Exercise aim:
Restate word for word only the lines from the one with "Task: Click the 50 frequency axis label" through the end of the records; no pictures belong in the copy.

Data in this exercise:

......

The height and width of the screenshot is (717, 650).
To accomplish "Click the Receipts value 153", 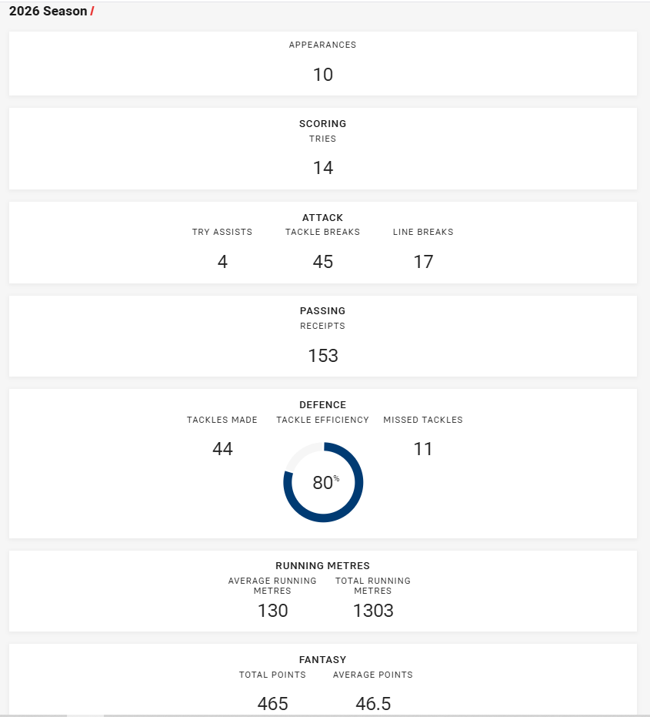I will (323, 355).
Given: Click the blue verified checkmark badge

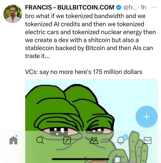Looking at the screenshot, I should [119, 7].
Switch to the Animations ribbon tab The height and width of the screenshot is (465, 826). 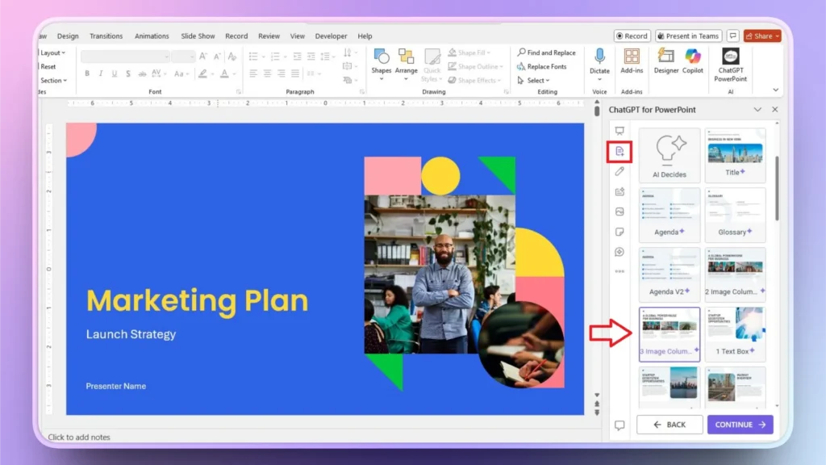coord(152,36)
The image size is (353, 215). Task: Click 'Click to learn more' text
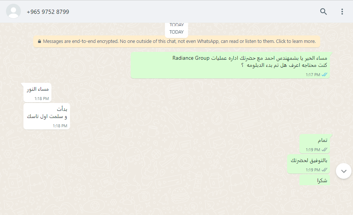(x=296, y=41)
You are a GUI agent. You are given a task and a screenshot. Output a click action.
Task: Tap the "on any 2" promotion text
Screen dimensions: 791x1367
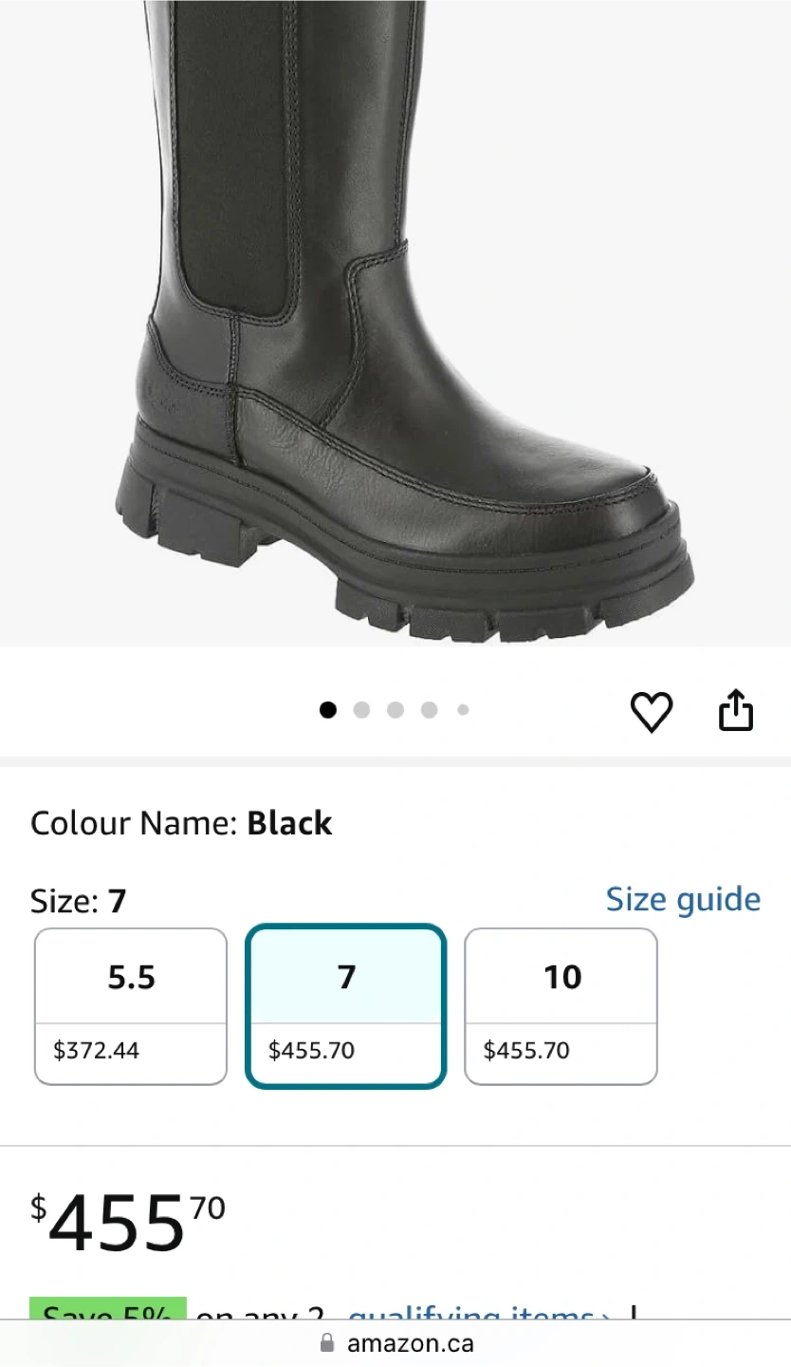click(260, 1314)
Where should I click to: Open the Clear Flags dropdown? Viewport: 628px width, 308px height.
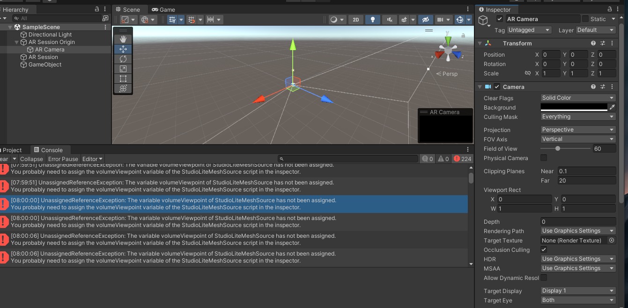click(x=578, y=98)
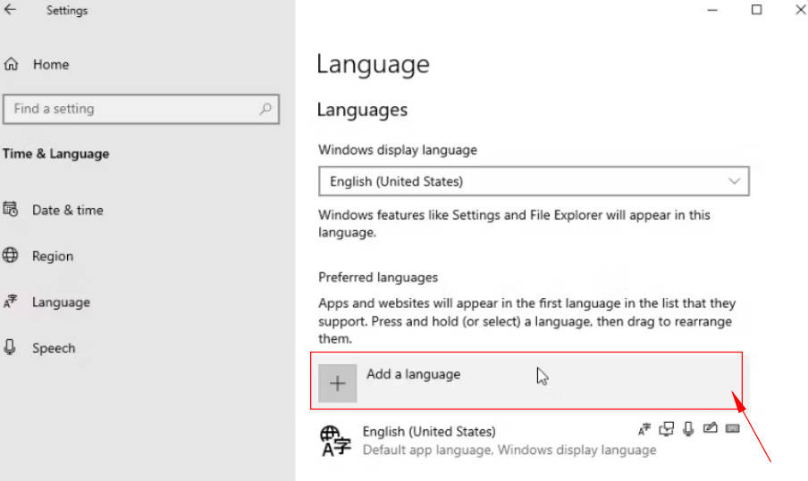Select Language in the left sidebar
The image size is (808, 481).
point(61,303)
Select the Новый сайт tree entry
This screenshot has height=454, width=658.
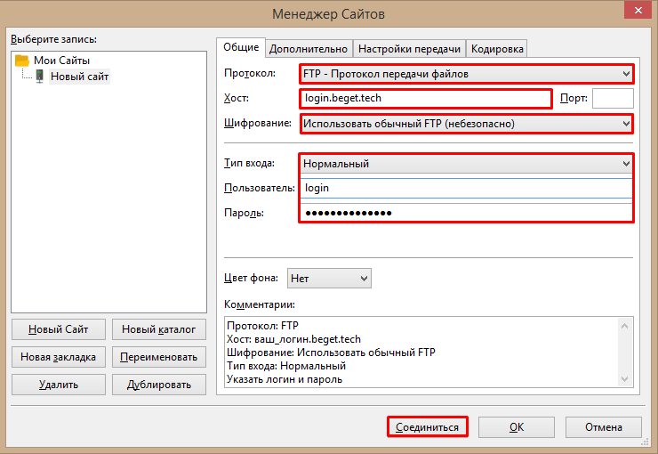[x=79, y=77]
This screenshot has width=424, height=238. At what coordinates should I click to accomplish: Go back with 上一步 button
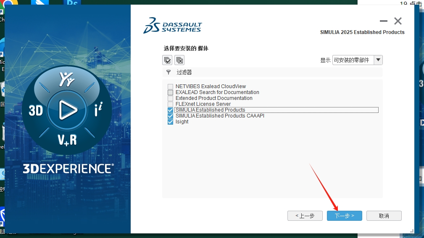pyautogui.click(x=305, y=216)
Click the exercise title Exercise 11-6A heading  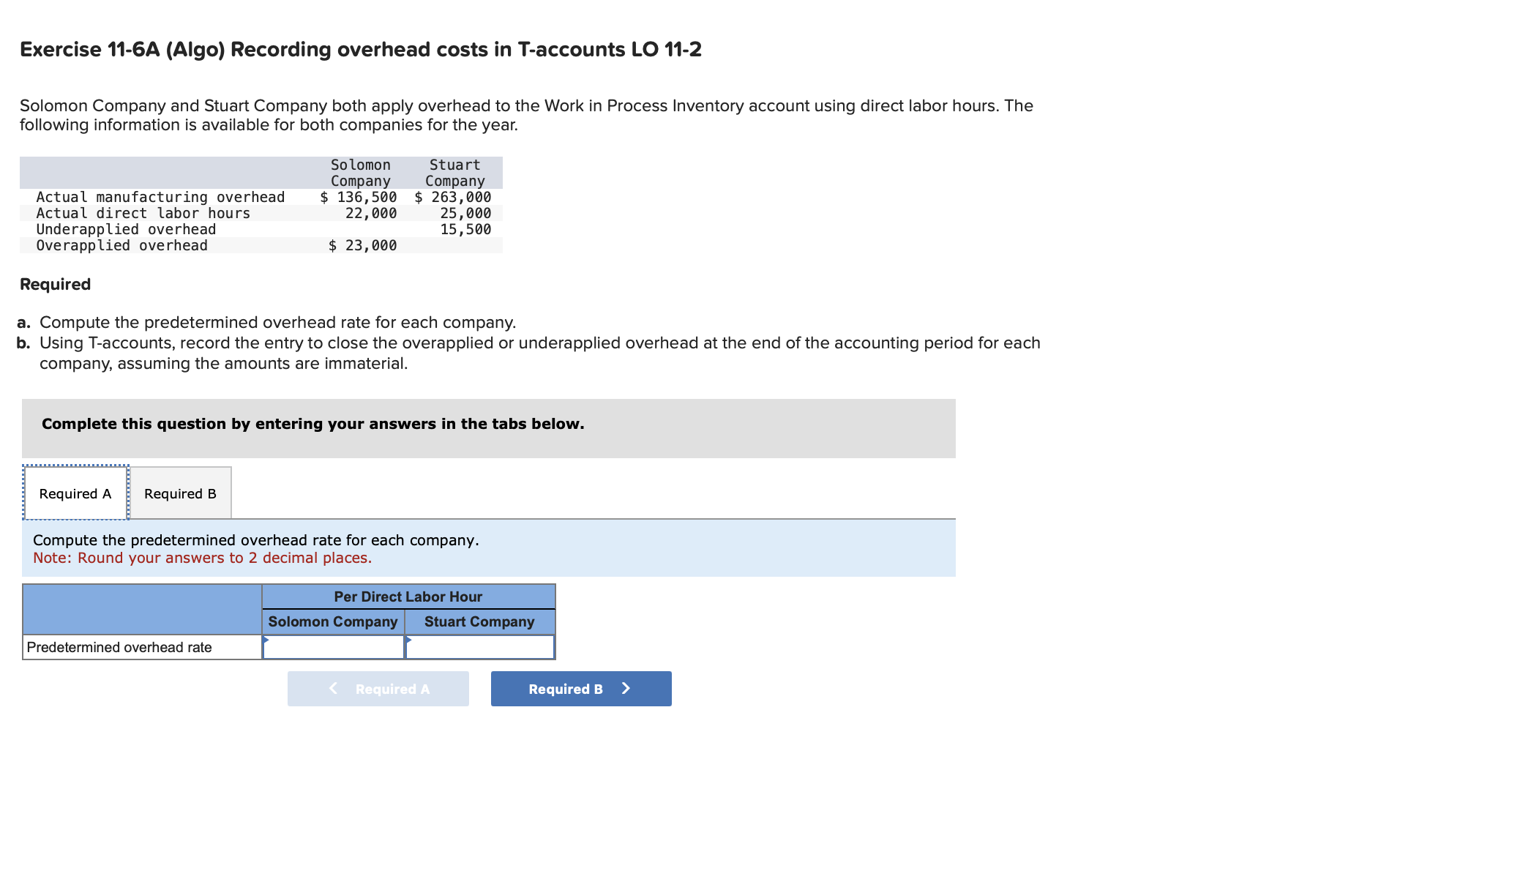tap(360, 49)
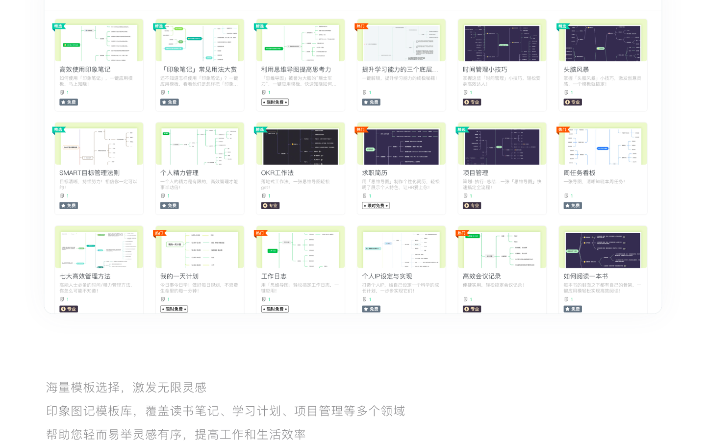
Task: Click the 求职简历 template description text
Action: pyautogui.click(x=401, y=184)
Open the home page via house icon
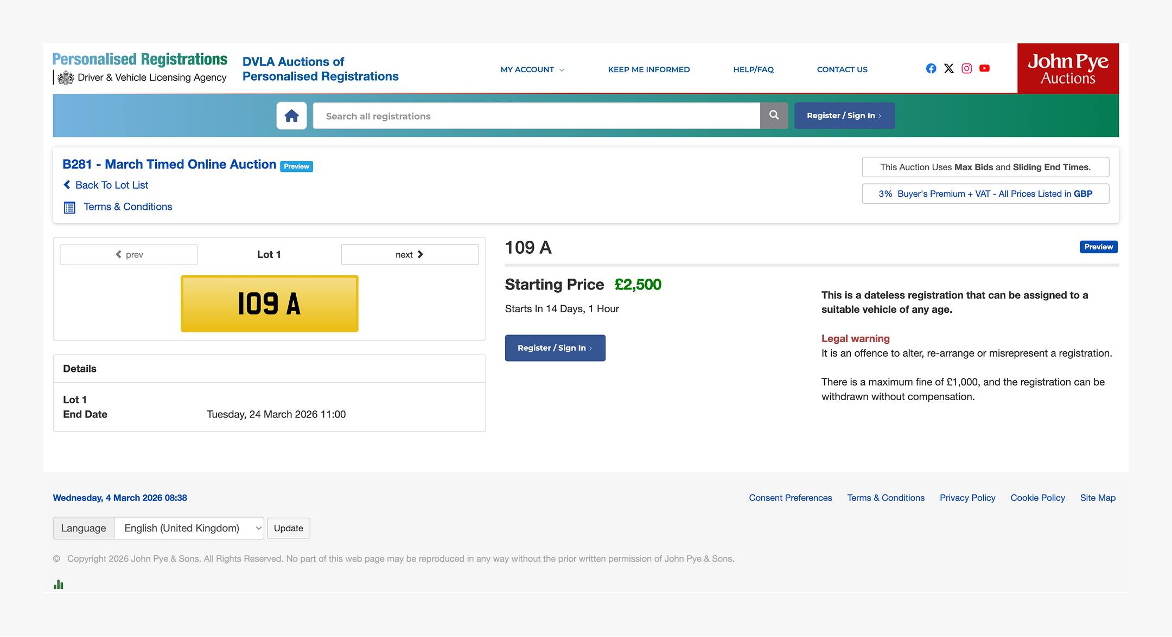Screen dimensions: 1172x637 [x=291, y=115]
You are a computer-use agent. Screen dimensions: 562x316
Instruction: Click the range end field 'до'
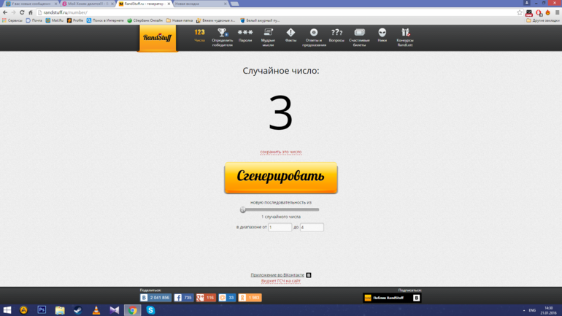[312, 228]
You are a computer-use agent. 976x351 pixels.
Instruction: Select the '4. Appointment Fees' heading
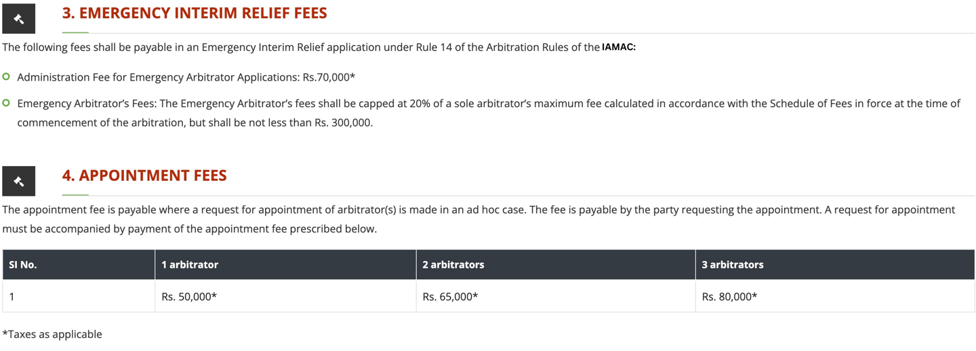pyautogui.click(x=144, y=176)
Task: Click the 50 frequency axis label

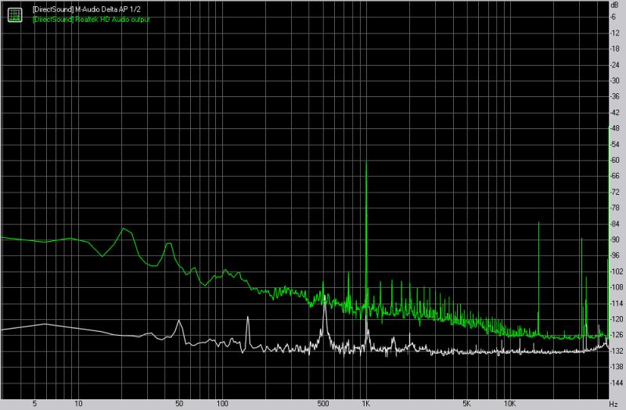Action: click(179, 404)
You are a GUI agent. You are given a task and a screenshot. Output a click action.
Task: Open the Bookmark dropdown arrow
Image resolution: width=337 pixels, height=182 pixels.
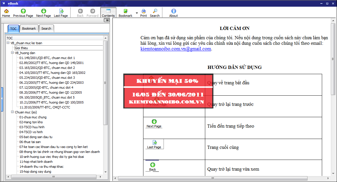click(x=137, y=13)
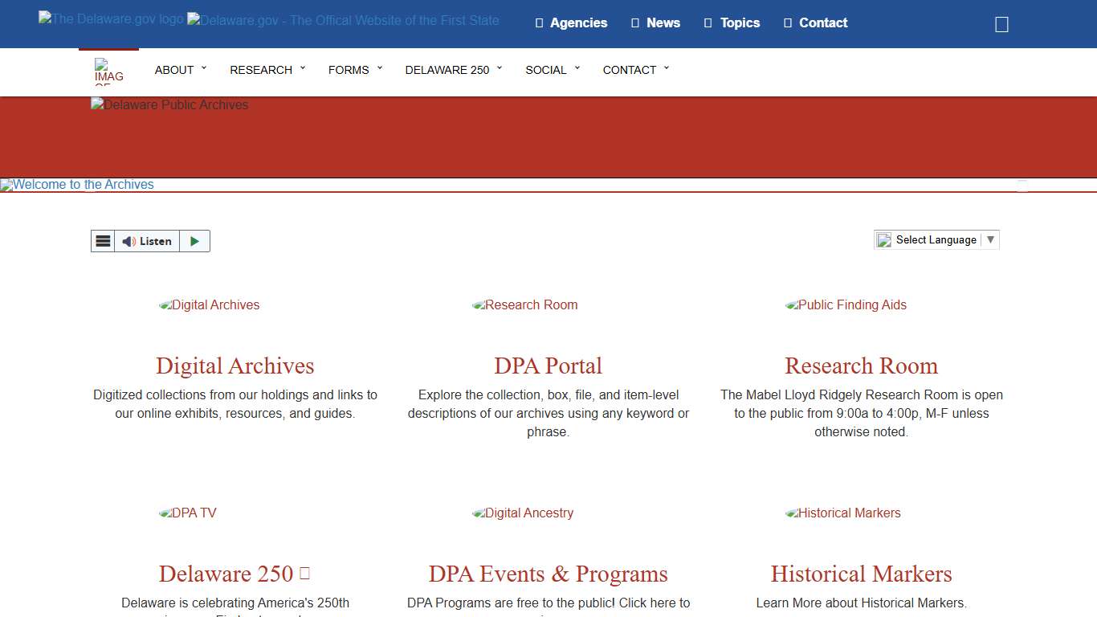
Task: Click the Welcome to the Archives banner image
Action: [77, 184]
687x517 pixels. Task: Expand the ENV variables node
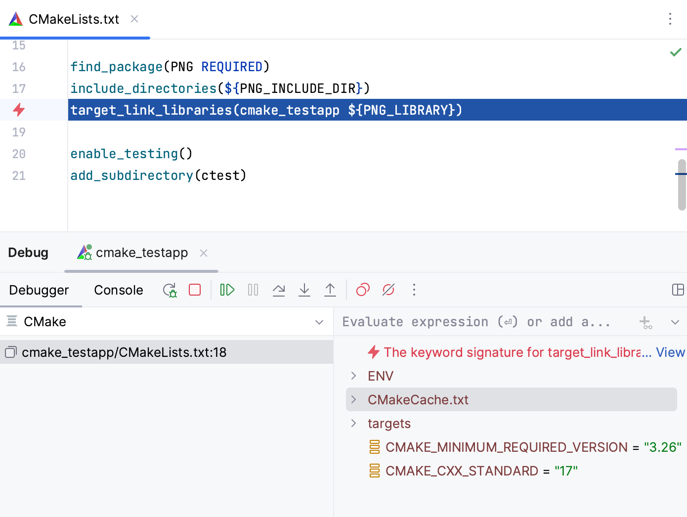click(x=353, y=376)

......

Your solution:
Task: Click the 50 frequency axis label

Action: click(179, 404)
You are a GUI agent. You are given a task and a screenshot. Output a click action.
Task: Open the Bookmark dropdown arrow
Image resolution: width=337 pixels, height=182 pixels.
click(x=137, y=13)
Task: Click the Welcome to the Archives banner image
Action: [77, 184]
687x517 pixels. Task: Expand the ENV variables node
click(x=353, y=376)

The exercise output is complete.